I seem to get immense satisfaction out of listening to similar songs lately, all songs implying a cyclical mode of life of which I can never free myself. I become increasingly frustrated, think to myself, this time, this time I will get out of this cycle. This time, I will find some escape. And then everything will change. But, no. I am playing the song again. Because I like it. Because it's a great song. Because it expresses more than just a repetitive sequence. Because there are high moments and there are low. Because somewhere in it all is the answer. Somewhere in it all is the place I want to be. Somewhere in the middle. Somewhere between the beginning and the end. But I have to experience the anticipation and the dissatisfaction of each in order to truly appreciate the fullest of moments. And even in experiencing the best part of the song, I have to accept that it is not lasting. That there will be a moment, sooner than I want it to come, when the song will again return to its despondent tugging and pulling. One minute up. Yes, yes I've got it this time. One minute down. No, never mind. That was not it. Wait. Wait. I think it's coming now. I think we're on to something. Yes. Yes. Yes. This is it. This is it. This is it. Oh, this is so wonderful. Wow. I simply can't believe it. I've never experienced anything like this before. Wait. No, no. We're losing it. It's leaving now. No, maybe not. Yes, yes it is. No, come back. Please come back. I was happy. Yes, I was happy. Give me the satisfaction again. And then I return to the page from which the song comes and click play once more.
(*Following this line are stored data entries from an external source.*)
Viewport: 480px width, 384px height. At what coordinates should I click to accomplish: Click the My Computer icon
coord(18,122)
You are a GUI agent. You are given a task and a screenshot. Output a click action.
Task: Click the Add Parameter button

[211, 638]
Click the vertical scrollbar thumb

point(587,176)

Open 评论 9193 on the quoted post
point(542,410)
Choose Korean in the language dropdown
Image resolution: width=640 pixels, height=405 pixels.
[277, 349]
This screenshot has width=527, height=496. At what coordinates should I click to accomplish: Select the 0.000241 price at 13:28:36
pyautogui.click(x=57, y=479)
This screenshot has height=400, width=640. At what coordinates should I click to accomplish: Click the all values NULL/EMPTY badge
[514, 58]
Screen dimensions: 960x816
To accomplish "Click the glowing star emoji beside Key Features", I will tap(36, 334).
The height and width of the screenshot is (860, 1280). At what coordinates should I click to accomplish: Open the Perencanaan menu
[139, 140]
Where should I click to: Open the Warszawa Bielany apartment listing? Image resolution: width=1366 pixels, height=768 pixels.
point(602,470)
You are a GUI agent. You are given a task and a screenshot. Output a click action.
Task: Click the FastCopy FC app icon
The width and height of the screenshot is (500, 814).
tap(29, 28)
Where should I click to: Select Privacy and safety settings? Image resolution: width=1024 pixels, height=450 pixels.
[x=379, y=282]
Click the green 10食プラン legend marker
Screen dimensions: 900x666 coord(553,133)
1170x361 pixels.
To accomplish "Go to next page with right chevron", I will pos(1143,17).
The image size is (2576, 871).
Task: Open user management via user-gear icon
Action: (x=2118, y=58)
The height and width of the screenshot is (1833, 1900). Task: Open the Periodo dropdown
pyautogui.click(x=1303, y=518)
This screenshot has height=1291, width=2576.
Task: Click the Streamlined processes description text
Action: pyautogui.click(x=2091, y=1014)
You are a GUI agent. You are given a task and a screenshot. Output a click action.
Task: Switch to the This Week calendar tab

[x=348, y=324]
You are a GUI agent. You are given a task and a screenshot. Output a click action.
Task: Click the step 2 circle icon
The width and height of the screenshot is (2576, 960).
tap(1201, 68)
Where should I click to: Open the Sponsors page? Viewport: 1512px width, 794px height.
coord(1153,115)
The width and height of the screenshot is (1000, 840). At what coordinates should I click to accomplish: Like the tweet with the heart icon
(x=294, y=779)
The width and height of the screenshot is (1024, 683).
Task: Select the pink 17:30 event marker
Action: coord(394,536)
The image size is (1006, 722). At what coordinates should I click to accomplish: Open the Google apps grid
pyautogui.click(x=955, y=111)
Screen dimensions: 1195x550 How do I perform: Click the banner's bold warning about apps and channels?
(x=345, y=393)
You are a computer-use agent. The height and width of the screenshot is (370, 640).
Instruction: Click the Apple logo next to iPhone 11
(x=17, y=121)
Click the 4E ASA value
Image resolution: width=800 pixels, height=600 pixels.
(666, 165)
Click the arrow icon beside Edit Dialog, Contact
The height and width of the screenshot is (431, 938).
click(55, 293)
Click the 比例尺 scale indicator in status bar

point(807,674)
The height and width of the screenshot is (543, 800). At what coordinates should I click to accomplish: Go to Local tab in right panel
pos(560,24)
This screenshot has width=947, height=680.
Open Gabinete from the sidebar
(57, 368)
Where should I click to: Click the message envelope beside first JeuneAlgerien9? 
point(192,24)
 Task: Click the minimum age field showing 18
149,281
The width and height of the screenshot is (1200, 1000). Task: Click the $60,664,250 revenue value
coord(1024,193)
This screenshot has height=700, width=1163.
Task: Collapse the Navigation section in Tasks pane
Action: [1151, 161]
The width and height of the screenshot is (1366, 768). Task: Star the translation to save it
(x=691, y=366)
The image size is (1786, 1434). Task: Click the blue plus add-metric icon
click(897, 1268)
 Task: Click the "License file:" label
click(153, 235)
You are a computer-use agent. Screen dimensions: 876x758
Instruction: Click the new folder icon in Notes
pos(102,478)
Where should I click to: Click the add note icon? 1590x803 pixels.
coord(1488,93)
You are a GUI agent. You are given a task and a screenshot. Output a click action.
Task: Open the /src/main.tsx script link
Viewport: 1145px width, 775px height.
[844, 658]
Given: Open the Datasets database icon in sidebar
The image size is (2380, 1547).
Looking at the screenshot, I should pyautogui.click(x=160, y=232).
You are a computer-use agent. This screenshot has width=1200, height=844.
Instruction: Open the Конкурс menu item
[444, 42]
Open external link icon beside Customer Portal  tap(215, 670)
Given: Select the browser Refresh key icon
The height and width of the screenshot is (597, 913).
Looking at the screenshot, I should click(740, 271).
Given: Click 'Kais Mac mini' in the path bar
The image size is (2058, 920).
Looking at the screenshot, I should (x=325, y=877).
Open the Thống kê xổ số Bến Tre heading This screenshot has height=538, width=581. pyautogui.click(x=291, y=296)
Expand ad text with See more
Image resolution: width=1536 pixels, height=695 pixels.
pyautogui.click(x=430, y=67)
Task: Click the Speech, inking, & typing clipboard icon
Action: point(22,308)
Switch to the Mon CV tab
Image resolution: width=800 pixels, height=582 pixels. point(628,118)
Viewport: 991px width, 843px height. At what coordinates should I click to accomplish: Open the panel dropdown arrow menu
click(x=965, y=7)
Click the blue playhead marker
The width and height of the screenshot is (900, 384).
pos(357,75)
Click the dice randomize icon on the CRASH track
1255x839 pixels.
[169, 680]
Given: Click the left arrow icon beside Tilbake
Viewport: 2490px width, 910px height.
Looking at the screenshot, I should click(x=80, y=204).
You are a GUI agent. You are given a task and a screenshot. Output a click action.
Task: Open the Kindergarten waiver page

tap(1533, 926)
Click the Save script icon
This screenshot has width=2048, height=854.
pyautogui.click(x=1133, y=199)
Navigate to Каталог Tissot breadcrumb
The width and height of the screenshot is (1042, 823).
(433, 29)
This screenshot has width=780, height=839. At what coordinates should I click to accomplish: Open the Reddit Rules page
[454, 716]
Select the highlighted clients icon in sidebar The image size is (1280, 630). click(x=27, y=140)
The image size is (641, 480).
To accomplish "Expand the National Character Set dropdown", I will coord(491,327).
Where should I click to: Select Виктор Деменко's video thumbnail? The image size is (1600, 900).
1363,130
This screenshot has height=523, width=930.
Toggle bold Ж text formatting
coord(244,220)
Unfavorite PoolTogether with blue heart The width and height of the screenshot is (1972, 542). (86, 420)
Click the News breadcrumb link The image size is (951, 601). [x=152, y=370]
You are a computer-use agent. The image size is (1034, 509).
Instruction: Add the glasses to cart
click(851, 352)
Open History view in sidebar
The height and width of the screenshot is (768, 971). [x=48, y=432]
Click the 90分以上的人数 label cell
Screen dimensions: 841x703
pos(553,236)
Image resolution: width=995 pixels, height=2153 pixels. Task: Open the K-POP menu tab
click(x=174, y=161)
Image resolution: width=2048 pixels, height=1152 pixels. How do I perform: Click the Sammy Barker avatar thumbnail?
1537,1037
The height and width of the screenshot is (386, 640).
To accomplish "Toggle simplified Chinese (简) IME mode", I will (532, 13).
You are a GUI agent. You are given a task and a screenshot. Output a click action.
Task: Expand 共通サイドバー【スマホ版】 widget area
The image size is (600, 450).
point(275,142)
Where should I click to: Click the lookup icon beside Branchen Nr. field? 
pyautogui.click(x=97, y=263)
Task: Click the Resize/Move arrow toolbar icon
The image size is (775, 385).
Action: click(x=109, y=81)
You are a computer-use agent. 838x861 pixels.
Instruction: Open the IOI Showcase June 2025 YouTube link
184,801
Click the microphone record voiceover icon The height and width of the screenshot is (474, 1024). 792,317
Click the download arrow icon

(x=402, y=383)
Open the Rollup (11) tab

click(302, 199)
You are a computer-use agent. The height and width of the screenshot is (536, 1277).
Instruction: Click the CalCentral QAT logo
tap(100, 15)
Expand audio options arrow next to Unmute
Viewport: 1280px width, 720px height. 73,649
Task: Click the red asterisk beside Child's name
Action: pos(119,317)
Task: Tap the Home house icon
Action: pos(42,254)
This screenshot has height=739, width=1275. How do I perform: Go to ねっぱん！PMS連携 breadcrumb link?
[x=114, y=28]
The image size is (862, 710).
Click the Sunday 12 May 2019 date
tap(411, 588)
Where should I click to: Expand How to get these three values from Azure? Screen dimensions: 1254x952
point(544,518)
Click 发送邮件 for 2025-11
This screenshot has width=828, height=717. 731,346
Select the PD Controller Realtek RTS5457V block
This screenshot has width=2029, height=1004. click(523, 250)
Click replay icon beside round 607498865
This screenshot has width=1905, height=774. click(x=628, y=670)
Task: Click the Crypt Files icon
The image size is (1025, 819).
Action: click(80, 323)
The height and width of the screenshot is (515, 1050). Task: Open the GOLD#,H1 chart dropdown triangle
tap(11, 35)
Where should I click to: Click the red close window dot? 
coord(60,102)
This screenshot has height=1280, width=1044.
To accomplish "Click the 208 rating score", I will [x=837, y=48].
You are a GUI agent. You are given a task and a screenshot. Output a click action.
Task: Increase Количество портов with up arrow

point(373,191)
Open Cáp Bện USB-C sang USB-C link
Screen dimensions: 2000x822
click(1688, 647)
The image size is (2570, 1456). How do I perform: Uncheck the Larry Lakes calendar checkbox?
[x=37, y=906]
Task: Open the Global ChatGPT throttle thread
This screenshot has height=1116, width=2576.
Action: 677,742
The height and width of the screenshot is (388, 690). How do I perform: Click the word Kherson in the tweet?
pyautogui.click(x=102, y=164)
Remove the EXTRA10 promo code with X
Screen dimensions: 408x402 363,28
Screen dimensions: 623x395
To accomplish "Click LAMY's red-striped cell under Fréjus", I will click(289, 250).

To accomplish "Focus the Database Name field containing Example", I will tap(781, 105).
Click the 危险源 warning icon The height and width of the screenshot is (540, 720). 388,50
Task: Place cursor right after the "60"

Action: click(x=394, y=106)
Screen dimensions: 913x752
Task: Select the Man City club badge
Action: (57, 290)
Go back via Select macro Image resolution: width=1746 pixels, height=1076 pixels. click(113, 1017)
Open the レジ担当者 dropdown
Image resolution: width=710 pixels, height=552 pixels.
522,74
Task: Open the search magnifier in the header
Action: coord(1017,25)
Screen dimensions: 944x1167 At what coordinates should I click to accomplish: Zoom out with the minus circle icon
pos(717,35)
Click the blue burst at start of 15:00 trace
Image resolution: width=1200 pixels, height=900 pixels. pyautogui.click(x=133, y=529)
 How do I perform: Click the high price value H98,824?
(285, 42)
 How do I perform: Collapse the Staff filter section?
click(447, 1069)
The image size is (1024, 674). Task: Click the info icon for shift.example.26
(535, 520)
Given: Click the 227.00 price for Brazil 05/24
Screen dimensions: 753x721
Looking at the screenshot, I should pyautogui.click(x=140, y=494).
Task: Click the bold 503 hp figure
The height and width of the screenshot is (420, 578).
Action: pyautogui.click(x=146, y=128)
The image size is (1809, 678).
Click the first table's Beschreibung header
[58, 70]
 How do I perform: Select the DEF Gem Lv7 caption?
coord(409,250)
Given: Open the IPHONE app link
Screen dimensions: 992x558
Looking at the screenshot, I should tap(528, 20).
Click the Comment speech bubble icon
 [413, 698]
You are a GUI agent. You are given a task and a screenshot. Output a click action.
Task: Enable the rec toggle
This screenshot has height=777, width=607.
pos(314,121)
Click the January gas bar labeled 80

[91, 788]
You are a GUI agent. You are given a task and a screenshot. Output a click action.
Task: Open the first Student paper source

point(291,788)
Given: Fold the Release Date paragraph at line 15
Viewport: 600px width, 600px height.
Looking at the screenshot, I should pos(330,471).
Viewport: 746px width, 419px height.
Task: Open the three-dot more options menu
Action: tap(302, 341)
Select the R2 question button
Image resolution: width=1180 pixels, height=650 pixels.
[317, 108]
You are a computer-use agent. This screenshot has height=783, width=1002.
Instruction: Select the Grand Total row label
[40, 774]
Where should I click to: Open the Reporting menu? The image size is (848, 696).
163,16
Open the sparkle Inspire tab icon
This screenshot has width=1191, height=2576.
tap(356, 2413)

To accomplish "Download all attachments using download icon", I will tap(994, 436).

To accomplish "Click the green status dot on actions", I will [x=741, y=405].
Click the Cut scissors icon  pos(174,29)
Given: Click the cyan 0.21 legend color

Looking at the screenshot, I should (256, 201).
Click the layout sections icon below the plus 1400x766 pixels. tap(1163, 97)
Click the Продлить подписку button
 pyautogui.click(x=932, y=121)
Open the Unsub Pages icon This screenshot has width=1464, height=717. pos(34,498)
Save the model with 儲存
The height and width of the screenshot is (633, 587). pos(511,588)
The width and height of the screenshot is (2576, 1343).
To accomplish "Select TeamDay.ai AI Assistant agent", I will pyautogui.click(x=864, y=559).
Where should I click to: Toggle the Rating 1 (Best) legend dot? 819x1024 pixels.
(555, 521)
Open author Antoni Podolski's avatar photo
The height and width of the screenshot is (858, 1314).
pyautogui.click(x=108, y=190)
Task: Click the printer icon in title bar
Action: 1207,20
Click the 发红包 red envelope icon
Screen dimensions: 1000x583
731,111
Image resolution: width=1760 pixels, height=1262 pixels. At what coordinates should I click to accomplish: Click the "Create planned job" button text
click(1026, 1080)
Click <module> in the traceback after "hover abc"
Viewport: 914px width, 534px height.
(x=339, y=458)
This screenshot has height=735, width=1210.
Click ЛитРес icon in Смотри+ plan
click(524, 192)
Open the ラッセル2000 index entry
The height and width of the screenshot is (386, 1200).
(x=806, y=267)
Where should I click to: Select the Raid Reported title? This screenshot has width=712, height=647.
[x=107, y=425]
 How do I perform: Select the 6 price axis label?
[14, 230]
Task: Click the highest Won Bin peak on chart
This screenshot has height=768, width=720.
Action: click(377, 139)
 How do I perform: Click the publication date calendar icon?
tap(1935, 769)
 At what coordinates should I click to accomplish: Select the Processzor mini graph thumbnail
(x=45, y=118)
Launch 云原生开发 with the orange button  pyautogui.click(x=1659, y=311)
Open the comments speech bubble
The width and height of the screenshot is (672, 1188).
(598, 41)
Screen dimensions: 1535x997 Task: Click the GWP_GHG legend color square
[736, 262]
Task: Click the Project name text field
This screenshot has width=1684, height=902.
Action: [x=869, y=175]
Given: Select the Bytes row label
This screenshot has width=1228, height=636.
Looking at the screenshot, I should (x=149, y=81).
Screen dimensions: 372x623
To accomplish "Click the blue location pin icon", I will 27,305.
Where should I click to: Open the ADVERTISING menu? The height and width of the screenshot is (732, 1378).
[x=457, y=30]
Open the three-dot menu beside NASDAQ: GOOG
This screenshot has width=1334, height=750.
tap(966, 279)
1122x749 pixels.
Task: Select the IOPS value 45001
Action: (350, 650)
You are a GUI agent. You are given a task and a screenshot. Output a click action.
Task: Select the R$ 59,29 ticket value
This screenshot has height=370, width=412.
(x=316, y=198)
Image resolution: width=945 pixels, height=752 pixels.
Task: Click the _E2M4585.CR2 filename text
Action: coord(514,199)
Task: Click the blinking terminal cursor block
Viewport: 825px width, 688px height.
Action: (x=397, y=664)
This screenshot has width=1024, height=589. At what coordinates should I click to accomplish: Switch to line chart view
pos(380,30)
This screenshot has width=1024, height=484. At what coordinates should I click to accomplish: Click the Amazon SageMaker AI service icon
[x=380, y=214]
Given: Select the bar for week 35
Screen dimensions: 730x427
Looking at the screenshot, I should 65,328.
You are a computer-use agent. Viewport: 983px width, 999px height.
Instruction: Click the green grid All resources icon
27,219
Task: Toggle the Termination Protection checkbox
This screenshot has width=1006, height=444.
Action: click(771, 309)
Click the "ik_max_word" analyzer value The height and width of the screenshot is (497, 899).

There is nothing better than this struggle right now. There is nothing else. There is not even this empty office. Life outside this office. It is just me and this sad, sad song that I cannot pull myself away from. I think I hear voices every so often and wonder what it could possibly be that is producing that sound. I think, okay, I should get up and do my picture for the night now, but no, no I don't want to. I think I should really do my reading assignment. No, no. Don't want to. So many thoughts rushing through my head. Can't stop them. And yet, I'm completely at peace with my sadness. With my frustration. We've reached a compromise tonight. We know we will be at war again. But for now, we are settled. And until next time, we can appreciate the harmony of our voices. Happy. Sad. Content. Frustrated. This is it, isn't it? This is our compounded state realized for one fleeting moment in the middle of a song. A song found by accident. A song you simply must play one more time. Just one more time, you tell yourself, though you know you will play it again and again and again until you are forced to stop. Because there is nothing to stop you in this moment. There is nothing to stop you from going where you will go, from feeling what you will feel, from thinking what you think. There is no one telling you that any of this is silly. That you are crazy. Because there are some moments when you really think you are. Some moments when you think you should really restrain yourself. But that is just what the beginning and the ending of this song do. They bound the middle. They bound the best part. They isolate it. They restrict it. They suffocate it. But still it bursts forth. And it will always be there. If you'll just play the song again. Play it once more, and you will find it again. And that, that is your moment. That is when you may, by the song's cue, let all your insanity break loose. Follow the beats. Follow the path the notes of the song will you along. Until you find yourself getting back to where you started. All the world is the same. But, somehow, all the world is different. And I know not the beginning from the end anymore. I know only that somewhere in there is this most amazing, most expressive, most comprehensive representation of all that you feel. Right Now. Right now. right now. right. now.